Let's hold Admissions accountable. (Sorry, all you open enrollment schools--your faculty I guess will just have to assume "it's all their fault.")
They are not there to change individual grades but to confirm the overall structure and delivery of the course and assessment.
There are a variety of benefits to this system from external checkpoints to sharing of good practice to mentoring and feedback to staff.
This worked well for quite some time but in the last decade has become a fairly contentious area. In many instances these EE appointments are just political rubber-stamping and when choosing one I have often been guided to choose someone that will not really raise any issues or ask too many questions (lord forbid).
DD, I don't fully agree with your discussion of heuristics as a "third way" of knowing. I think they are a formal, intellectual form of the craft knowledge that Crawford is discussing. My opinion may stem from my background in the sciences, where we're taught early on to think heuristically at the bench. Like a mechanic with an engine, we are regularly forced to bang our ideas up against reality and see how well they work. We think about the results in a formal way, but it is still, however, a craft. (Lots of times our ideas don't work, of course. I have a sign over my desk that says "Nature is a mother.")
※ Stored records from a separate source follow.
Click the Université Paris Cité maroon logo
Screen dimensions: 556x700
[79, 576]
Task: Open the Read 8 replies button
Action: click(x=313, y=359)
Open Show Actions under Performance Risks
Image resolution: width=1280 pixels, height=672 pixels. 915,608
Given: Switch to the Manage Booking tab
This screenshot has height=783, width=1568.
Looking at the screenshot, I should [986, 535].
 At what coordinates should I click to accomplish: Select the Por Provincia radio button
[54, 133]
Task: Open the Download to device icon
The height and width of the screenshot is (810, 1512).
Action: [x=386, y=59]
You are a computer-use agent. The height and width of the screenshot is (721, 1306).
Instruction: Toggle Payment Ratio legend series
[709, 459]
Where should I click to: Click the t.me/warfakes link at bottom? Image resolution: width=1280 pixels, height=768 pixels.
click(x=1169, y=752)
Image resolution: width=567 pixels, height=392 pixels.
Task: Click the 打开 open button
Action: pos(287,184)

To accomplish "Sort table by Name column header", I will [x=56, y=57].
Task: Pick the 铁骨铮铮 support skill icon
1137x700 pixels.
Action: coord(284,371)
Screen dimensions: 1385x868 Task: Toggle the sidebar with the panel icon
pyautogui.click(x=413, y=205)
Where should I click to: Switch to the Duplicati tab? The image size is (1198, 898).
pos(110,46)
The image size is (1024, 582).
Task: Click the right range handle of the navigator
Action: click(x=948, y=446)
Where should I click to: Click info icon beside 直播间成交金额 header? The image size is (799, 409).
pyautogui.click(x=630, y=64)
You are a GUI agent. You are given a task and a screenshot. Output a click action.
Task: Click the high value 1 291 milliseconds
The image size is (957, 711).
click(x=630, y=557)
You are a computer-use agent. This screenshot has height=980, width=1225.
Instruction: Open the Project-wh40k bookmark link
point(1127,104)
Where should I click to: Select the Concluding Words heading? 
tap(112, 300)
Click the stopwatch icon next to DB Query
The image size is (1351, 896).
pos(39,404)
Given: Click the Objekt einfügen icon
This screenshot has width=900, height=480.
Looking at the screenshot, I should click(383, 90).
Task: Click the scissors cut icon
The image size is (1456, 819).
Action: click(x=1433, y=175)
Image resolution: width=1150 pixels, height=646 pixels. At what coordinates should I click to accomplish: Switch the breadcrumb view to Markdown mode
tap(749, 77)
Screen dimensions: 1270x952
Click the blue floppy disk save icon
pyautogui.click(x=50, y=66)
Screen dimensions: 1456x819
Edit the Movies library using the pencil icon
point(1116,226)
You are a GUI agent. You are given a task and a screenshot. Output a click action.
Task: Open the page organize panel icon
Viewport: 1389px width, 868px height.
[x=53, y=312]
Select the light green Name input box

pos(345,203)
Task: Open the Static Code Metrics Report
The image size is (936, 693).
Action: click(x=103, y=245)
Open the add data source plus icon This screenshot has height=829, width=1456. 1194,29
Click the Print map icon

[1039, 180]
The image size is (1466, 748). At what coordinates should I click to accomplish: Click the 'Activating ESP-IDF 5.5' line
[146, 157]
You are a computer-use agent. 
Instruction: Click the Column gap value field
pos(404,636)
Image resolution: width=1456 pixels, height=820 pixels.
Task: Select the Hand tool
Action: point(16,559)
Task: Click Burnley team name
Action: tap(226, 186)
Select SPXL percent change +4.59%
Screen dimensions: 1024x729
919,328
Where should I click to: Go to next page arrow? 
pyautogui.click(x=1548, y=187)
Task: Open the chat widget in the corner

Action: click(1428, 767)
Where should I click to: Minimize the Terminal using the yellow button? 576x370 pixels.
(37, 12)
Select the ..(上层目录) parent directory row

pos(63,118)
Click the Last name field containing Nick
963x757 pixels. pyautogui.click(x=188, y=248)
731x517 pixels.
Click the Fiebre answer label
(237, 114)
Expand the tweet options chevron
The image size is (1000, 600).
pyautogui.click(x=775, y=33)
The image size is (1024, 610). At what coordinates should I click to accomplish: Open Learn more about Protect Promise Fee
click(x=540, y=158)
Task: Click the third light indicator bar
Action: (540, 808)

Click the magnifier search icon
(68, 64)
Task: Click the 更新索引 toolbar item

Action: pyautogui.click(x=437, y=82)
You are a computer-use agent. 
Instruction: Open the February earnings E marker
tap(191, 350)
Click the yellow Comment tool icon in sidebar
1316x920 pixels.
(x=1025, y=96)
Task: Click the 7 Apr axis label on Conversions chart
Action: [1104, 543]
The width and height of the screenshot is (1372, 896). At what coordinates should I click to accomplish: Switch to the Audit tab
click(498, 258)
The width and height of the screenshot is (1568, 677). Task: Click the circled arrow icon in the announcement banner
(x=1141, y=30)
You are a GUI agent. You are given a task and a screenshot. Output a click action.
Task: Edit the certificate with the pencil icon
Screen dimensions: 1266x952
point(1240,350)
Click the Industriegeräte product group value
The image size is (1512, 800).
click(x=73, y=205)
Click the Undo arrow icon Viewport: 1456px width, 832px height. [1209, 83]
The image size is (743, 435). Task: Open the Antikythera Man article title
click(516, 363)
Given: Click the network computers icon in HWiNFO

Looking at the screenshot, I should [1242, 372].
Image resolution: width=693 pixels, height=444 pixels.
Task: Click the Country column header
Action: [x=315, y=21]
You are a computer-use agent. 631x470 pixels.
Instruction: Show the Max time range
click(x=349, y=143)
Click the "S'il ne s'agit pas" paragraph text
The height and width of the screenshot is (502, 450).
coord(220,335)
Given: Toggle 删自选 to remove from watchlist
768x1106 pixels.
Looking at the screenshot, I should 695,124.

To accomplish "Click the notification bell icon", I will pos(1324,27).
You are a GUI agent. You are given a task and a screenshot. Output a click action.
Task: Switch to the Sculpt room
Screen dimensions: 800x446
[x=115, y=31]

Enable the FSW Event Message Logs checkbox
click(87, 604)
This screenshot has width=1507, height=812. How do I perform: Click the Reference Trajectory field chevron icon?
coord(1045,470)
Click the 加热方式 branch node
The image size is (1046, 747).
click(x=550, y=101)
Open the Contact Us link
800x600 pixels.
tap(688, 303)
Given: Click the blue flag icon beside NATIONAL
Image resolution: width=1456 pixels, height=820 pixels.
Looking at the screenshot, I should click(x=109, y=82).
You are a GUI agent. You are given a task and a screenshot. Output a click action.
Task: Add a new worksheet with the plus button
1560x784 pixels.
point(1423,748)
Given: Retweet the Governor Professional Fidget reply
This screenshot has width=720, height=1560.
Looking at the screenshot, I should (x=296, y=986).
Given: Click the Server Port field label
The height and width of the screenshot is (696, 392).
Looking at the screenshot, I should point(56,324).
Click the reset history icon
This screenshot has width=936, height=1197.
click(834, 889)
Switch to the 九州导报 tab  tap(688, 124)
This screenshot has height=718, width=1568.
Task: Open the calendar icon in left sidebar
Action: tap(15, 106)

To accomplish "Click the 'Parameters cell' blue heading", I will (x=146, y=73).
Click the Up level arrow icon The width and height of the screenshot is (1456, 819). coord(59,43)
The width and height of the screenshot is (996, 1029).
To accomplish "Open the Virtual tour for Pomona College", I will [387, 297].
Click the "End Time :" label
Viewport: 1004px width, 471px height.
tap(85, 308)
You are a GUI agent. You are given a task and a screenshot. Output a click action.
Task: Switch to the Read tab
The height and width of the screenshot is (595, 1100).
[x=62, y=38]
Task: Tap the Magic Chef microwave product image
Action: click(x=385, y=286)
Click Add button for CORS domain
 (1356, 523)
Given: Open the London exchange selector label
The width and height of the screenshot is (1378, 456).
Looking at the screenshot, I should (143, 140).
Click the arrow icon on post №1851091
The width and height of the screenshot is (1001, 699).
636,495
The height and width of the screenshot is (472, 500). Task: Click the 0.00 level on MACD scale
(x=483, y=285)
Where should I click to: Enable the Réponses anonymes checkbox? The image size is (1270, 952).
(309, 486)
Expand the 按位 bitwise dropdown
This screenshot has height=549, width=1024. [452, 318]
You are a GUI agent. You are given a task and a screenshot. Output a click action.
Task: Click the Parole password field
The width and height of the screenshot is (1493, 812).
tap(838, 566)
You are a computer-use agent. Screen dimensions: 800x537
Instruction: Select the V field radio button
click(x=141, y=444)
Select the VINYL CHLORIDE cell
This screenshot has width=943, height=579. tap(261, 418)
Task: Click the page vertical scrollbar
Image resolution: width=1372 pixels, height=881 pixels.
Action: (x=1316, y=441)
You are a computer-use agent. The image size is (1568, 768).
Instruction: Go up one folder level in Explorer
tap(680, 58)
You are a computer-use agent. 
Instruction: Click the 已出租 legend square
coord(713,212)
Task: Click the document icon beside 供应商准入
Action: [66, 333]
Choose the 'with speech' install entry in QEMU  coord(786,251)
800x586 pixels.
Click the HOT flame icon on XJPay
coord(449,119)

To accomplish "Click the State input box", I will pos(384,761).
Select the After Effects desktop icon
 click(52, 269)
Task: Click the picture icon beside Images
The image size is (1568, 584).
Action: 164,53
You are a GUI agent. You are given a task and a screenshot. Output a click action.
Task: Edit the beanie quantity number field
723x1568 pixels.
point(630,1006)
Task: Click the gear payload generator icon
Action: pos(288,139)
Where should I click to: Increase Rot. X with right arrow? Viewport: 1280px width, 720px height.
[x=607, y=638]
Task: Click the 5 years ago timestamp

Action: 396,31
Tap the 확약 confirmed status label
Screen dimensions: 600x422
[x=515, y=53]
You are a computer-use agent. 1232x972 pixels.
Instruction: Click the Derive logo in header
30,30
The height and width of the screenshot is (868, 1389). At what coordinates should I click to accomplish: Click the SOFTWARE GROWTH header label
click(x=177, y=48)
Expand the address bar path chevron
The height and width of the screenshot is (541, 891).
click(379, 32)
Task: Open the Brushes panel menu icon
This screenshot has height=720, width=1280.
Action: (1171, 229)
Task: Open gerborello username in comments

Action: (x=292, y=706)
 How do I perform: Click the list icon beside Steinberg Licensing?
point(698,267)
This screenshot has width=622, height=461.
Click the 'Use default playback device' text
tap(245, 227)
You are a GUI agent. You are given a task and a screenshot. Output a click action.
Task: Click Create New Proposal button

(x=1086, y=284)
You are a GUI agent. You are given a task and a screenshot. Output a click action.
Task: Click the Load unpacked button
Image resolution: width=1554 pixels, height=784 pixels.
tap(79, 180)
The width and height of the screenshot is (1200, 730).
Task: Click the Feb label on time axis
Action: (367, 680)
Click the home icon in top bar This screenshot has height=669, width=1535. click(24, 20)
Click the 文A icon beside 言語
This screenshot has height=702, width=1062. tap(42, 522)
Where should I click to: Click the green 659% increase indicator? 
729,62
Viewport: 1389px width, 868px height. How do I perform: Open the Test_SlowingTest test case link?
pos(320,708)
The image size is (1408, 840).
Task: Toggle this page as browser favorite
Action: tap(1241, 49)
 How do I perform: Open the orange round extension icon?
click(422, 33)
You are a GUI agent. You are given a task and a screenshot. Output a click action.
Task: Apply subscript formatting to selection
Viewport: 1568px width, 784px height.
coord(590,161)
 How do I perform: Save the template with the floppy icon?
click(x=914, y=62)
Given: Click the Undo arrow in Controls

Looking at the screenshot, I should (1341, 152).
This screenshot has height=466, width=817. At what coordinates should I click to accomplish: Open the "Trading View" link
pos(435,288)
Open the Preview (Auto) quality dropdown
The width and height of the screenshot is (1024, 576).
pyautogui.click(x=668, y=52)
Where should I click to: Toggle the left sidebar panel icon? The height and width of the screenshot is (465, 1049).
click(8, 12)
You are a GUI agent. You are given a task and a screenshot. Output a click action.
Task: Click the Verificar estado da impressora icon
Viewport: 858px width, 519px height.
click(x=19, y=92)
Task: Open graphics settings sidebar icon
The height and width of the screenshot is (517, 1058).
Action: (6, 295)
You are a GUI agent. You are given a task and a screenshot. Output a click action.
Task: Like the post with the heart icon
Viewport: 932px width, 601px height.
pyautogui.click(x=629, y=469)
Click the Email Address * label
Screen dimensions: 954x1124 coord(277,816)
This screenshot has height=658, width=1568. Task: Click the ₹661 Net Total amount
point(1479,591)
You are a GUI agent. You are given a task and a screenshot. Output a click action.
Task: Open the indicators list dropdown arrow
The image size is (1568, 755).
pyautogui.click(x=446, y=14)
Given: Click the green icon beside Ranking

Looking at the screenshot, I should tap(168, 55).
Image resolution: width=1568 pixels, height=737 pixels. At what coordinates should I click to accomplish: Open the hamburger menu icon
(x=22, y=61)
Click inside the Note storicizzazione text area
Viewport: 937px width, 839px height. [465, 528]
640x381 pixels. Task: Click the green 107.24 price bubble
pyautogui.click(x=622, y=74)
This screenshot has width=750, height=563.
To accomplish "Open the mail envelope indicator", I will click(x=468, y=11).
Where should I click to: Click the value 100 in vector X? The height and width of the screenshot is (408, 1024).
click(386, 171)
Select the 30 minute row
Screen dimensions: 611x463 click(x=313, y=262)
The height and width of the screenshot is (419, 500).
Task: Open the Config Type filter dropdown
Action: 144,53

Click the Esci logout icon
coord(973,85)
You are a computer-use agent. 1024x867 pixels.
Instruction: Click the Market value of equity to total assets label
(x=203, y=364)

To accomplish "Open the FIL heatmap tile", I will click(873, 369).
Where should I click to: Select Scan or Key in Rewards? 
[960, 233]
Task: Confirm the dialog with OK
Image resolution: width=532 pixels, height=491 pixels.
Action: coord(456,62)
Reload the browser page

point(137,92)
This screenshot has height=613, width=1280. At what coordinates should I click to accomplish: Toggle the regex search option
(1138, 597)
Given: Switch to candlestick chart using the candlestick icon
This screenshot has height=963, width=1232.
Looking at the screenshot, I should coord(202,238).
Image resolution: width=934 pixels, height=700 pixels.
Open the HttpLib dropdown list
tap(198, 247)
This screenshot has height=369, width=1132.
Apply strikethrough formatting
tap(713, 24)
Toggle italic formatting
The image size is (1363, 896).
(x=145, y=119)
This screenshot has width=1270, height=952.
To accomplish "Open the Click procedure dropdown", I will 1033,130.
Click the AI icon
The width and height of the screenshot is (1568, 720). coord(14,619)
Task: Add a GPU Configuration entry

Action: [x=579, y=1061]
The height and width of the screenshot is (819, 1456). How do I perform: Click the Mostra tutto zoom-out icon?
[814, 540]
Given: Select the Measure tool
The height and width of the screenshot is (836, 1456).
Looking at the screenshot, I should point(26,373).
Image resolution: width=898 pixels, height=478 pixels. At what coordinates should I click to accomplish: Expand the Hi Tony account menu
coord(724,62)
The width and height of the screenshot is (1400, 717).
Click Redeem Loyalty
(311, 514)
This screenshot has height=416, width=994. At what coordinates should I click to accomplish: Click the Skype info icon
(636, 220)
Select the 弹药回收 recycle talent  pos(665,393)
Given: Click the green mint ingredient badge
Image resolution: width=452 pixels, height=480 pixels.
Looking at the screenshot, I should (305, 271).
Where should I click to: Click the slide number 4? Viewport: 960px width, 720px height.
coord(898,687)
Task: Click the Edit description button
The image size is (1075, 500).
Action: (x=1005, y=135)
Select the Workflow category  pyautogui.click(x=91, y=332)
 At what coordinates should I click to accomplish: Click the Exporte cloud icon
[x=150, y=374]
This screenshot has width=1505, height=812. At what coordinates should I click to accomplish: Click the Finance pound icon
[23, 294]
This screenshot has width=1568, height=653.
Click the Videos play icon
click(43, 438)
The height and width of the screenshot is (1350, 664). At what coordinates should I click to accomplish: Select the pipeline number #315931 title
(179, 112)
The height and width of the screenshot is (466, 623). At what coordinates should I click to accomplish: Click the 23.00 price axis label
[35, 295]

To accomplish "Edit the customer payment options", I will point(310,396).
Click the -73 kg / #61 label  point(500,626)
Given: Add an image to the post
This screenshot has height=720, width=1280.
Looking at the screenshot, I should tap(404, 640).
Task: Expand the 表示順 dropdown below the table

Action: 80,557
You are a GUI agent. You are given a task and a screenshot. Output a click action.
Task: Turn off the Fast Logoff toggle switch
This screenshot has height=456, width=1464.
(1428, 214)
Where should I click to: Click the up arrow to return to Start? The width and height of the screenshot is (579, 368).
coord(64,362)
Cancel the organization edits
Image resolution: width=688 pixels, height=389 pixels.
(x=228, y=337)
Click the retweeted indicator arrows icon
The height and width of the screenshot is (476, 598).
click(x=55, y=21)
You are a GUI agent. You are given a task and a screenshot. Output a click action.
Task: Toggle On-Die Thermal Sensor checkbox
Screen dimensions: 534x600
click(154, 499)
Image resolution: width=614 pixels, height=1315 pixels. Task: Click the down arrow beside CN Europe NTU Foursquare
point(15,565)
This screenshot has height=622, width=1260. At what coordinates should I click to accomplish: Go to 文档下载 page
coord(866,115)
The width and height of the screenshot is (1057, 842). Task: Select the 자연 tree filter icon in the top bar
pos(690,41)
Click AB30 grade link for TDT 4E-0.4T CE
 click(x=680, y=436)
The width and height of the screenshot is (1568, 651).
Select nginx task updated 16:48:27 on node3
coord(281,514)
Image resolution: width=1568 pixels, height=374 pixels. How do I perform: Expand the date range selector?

I do, however, fully agree that much of the resistance to measurement in the academic community is a reaction to loss of "craftmanship" status. (Crawford discusses similar resistance to job standardization in auto manufacture.) However, if what the students actually want is just a freakin' education, rather than something individually crafted, then this is just not going to work out long term. Not all individually crafted education is even as good as what could be mass-produced.
That said, I am not sure that blind grading would work as a measurement tool. If done well, grading is a teaching tool; take it out of the equation, and product suffers. I think I might be inclined to use a statistical sampling system: take a demographically representative sample of students, track them through their college careers, and watch their performance relative to their predicted success based on "incoming quality" (high school grades and SAT scores). With enough students, you should be able to tease out the effectiveness of individual teachers.
Every year I show up with hundreds of other government teachers to grade thousands of essay questions. My wife does the same for English. It requires careful development of exam questions, development of a rubric all follow in grading, and it costs a lot of money to make sure everyone grades every exam question the same. Of course, AP teachers do not know what questions will be asked on the exam or have any influence in choosing them.
I recommend everyone do it at least once. See just what it would take to do what DD suggests. Would DD propose allowing CC teachers know the questions and choose them? Would all agree on what questions to use? What textbooks? What rubrics to use? Who would pay for shipping these exams around? For meetings to develop rubrics and questions?